16 posted 04-27-2003 03:39 AM       View Profile for hush   Email hush   Edit/Delete Message      Find Poems  View IP for hush

Glad to hear I'm not the only one who likes Mark Strand...

It all depends on the mood. If I'm in a lovey-dovey mood, I'm reading Pablo Neruda or Richard Brautigan. Allen Ginsberg's good for any mood of mine, and there are a couple Diane Di Prima (Rant) and Amiri Baraka (Preface to a Twenty-volume Suicid Note) poems I go over again and again. A good musician/poet also in the beatnik vein is Patti Smith ("Go Rimbaud! Go Rimbaud!")

Emily Dickinson's always good, Gwendolyn Brooks (We Real Cool) and Lucille Clifton (Homage to my Hips) are also really good.

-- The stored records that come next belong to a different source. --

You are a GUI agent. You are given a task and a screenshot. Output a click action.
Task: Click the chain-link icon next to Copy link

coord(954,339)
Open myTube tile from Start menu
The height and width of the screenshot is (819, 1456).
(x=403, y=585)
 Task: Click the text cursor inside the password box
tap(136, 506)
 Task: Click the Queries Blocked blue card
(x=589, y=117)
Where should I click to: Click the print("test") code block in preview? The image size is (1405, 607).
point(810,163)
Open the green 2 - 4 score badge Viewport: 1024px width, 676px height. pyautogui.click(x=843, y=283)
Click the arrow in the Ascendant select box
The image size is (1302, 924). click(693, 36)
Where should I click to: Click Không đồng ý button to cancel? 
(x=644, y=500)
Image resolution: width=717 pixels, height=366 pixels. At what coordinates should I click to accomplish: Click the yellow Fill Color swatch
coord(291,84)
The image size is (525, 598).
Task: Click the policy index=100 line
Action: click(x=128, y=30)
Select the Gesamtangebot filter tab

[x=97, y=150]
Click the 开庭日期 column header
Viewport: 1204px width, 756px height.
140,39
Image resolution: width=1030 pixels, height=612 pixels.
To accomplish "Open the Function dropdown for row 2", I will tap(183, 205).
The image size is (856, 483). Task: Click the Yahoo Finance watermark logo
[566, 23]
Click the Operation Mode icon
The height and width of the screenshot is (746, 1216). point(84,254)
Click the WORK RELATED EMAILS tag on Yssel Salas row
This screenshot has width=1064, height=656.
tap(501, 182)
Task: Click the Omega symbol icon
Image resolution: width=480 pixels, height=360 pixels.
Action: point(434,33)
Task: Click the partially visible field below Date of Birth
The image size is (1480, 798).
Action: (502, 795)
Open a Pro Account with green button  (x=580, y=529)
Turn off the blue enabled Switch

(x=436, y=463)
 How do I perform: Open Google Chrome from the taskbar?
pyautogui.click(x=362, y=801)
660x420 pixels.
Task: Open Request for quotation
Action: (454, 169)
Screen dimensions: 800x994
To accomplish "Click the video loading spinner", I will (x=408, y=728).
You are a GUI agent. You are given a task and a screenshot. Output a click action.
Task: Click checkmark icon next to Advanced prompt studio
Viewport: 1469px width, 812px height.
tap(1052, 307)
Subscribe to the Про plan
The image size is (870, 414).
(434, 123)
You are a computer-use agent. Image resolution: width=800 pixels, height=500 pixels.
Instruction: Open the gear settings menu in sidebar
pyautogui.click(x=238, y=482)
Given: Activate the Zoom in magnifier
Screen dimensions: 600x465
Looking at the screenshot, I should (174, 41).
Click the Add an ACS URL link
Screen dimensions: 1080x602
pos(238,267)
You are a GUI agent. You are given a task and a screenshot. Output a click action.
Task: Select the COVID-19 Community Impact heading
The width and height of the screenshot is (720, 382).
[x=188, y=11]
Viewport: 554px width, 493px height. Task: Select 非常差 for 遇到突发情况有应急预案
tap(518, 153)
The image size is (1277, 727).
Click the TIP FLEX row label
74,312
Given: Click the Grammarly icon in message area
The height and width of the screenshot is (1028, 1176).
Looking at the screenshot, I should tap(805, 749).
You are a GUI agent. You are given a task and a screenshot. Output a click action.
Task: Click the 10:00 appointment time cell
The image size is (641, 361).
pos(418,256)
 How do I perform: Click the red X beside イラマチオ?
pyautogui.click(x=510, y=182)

Some other more obscure writers I love: Nicole Blackman, Daphne Gottlieb, Sarah Jones (Your Revolution is an amazing song/poem that has been banned by the FCC for no good reason other than that it has some very strong social criticisms of modern rap culture, it's really worth looking her up and downloading it), L.A. Ruocco (she's more of a performance artist, but her multi-media book "Document Zippo" influenced my writing very heavily for a very long time.)

Right, and I can't leave this thread without plugging Ani DiFranco. She's immensely talented. It's really worth it to listen to her.